The Meiotic Recombination Activator PRDM9 Trimethylates Both H3K36 and H3K4 at Recombination Hotspots In Vivo

In many mammals, including humans and mice, the zinc finger histone methyltransferase PRDM9 performs the first step in meiotic recombination by specifying the locations of hotspots, the sites of genetic recombination. PRDM9 binds to DNA at hotspots through its zinc finger domain and activates recombination by trimethylating histone H3K4 on adjacent nucleosomes through its PR/SET domain. Recently, the isolated PR/SET domain of PRDM9 was shown capable of also trimethylating H3K36 in vitro, raising the question of whether this reaction occurs in vivo during meiosis, and if so, what its function might be. Here, we show that full-length PRDM9 does trimethylate H3K36 in vivo in mouse spermatocytes. Levels of H3K4me3 and H3K36me3 are highly correlated at hotspots, but mutually exclusive elsewhere. In vitro, we find that although PRDM9 trimethylates H3K36 much more slowly than it does H3K4, PRDM9 is capable of placing both marks on the same histone molecules. In accord with these results, we also show that PRDM9 can trimethylate both K4 and K36 on the same nucleosomes in vivo, but the ratio of K4me3/K36me3 is much higher for the pair of nucleosomes adjacent to the PRDM9 binding site compared to the next pair further away. Importantly, H3K4me3/H3K36me3-double-positive nucleosomes occur only in regions of recombination: hotspots and the pseudoautosomal (PAR) region of the sex chromosomes.
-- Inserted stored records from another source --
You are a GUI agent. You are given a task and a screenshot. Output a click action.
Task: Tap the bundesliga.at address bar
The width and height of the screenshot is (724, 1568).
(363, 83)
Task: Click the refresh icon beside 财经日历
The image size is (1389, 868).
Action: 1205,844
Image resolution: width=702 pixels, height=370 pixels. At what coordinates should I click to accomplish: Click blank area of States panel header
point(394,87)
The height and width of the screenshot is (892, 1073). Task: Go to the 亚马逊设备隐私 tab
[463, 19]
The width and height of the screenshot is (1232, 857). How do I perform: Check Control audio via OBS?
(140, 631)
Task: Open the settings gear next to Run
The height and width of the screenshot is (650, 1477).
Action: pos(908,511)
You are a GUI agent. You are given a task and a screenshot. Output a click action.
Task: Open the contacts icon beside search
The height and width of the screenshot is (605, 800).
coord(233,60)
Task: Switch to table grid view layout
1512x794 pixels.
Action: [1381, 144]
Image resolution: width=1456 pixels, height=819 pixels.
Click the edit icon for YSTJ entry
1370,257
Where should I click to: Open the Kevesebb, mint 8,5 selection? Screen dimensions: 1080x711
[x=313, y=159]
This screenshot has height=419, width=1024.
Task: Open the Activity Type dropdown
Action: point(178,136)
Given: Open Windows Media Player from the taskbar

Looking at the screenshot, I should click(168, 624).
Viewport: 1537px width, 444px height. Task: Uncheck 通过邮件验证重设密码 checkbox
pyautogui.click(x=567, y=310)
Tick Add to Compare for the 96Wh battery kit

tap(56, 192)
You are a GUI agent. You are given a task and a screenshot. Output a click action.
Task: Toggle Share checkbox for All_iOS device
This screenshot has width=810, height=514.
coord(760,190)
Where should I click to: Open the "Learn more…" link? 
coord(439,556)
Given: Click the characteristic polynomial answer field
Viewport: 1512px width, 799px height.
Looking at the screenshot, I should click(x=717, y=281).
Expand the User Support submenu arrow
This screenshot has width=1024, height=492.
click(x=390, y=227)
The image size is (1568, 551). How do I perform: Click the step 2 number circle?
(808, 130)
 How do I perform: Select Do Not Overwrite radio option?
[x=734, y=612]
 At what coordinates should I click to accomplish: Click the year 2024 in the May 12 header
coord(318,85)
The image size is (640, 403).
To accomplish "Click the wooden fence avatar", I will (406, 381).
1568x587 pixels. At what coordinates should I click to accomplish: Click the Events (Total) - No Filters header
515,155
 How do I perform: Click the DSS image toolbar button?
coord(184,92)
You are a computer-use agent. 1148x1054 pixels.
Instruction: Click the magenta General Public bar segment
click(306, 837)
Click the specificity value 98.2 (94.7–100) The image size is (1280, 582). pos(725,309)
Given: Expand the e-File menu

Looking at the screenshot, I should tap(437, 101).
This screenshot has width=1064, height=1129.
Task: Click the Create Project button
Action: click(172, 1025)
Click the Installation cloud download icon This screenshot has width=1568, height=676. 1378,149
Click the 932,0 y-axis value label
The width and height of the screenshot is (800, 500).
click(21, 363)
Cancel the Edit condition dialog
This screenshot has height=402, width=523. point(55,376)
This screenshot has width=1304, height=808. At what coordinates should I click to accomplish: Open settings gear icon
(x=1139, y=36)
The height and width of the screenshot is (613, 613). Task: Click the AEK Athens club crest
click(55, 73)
These double-positive nucleosomes are dramatically reduced when PRDM9 is absent, showing that this signature is PRDM9-dependent at hotspots; the residual double-positive nucleosomes most likely come from the PRDM9-independent PAR. These results, together with the fact that PRDM9 is the only known mammalian histone methyltransferase with both H3K4 and H3K36 trimethylation activity, suggest that trimethylation of H3K36 plays an important role in the recombination process. Given the known requirement of H3K36me3 for double strand break repair by homologous recombination in somatic cells, we suggest that it may play the same role in meiosis.